Removing a fence post set in concrete can be a surprisingly labor-intensive task, often exceeding the effort required for the initial installation. The challenge stems from the considerable mass and deep embedment of the concrete footing, which is designed to resist forces like wind uplift and lateral pressure. Addressing this task requires both careful planning and the application of basic mechanical principles to safely extract the entire assembly. This guide provides practical methods to tackle the project efficiently.
Safety and Initial Site Preparation
Preparation for this project begins with securing the work area and protecting oneself from potential hazards. Always wear heavy-duty work gloves and safety glasses to shield against flying debris and rough surfaces during the removal process. Since the job involves digging, contacting your local utility location service, typically by dialing 811 in the United States, is an absolute requirement.
This free service marks the location of underground lines, preventing accidental damage to gas, electric, or communication infrastructure. Before disturbing the ground, allow the utility marking process to be fully completed and respect the designated safe zones. Gather the necessary equipment, which includes a stout shovel, a long heavy pry bar, and a robust chain or heavy rope rated for lifting the combined weight of the post and concrete. Having a stable block of scrap wood nearby to serve as a fulcrum will also prove beneficial for the lifting process.

PROBLEMS TO SOLVE
1. Answer these questions using the fence post removal guide:
(a) Which forces is the concrete footing designed to resist?
(b) What number is typically dialed in the United States to reach the local utility location service?
(c) What item is recommended to serve as a fulcrum during lifting?
2. Carry on the fence post removal guide from its final sentence.

MATERIAL
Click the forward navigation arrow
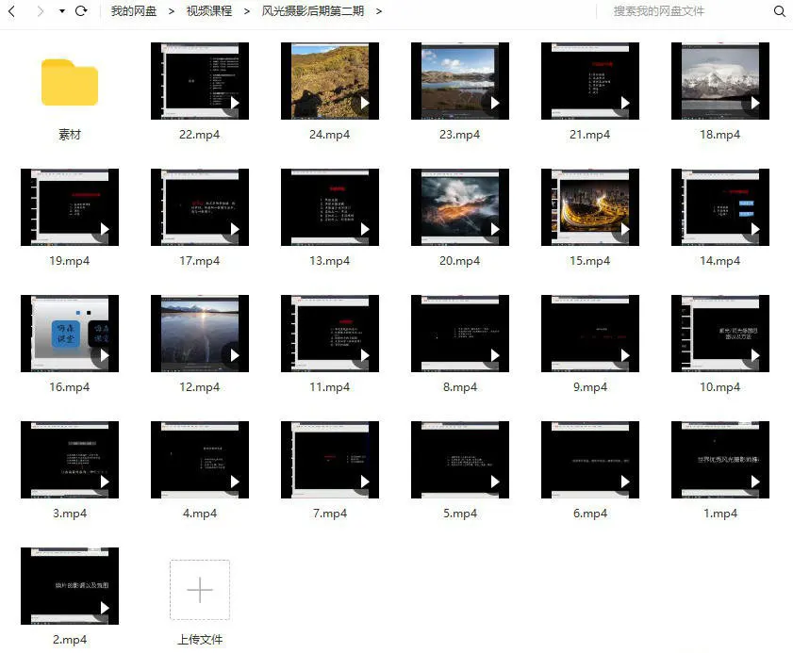This screenshot has width=793, height=653. pos(40,11)
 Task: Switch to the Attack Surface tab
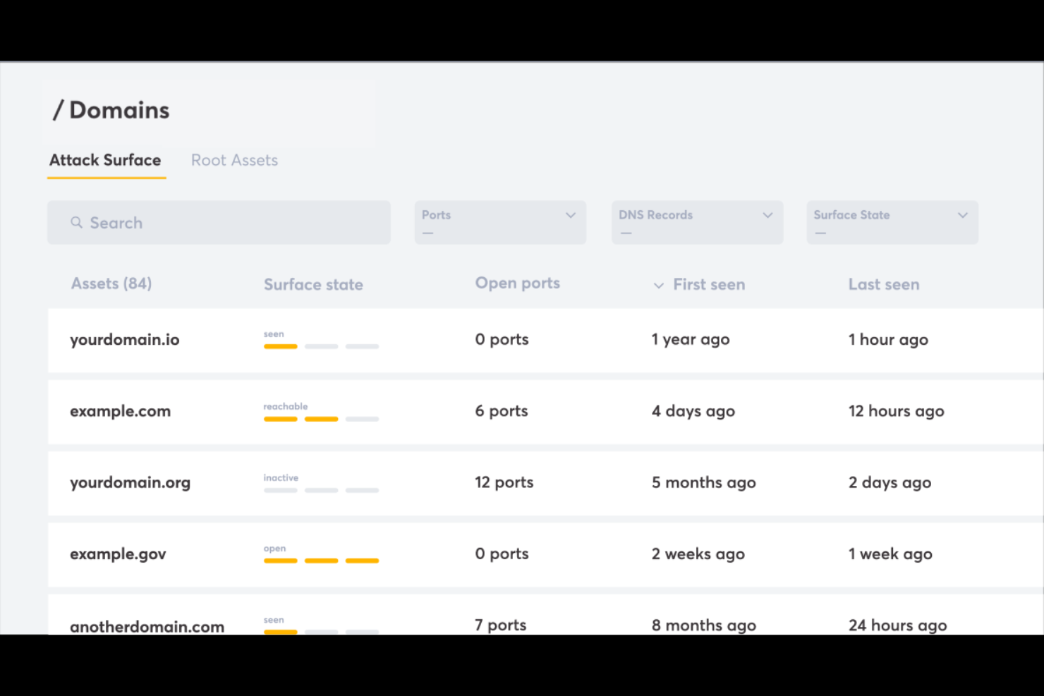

ANSWER SET
1.
(a) Wind uplift and lateral pressure.
(b) 811.
(c) A stable block of scrap wood.

2.
Removing the Post and Footing Using Leverage
The most efficient method for removing a complete footing involves using leverage to overcome the static friction and cohesive bond between the concrete and the surrounding soil. Begin by digging a shallow trench around the footing’s perimeter to expose the top few inches of concrete, which helps break the initial soil adhesion. A substantial lever, such as a long steel pipe or heavy pry bar, is then positioned over a solid fulcrum placed close to the footing edge.
The lever principle dictates that the mechanical advantage increases proportionally with the length of the effort arm, meaning a longer bar requires less downward force to generate significant upward force on the footing. Secure a heavy chain or nylon strap tightly around the base of the post, or loop it directly under the exposed concrete lip. Applying steady downward pressure to the distant end of the lever begins to tilt and loosen the concrete mass from its resting position.
For footings that are particularly deep or heavy, a mechanical aid like a high-lift jack offers a more controlled and powerful lifting solution. This tool uses a rack-and-pinion mechanism to generate hundreds of pounds of vertical force with minimal operator effort. The jack’s lifting nose is placed under a secured chain or strap, and the repeated pumping action provides consistent, upward displacement.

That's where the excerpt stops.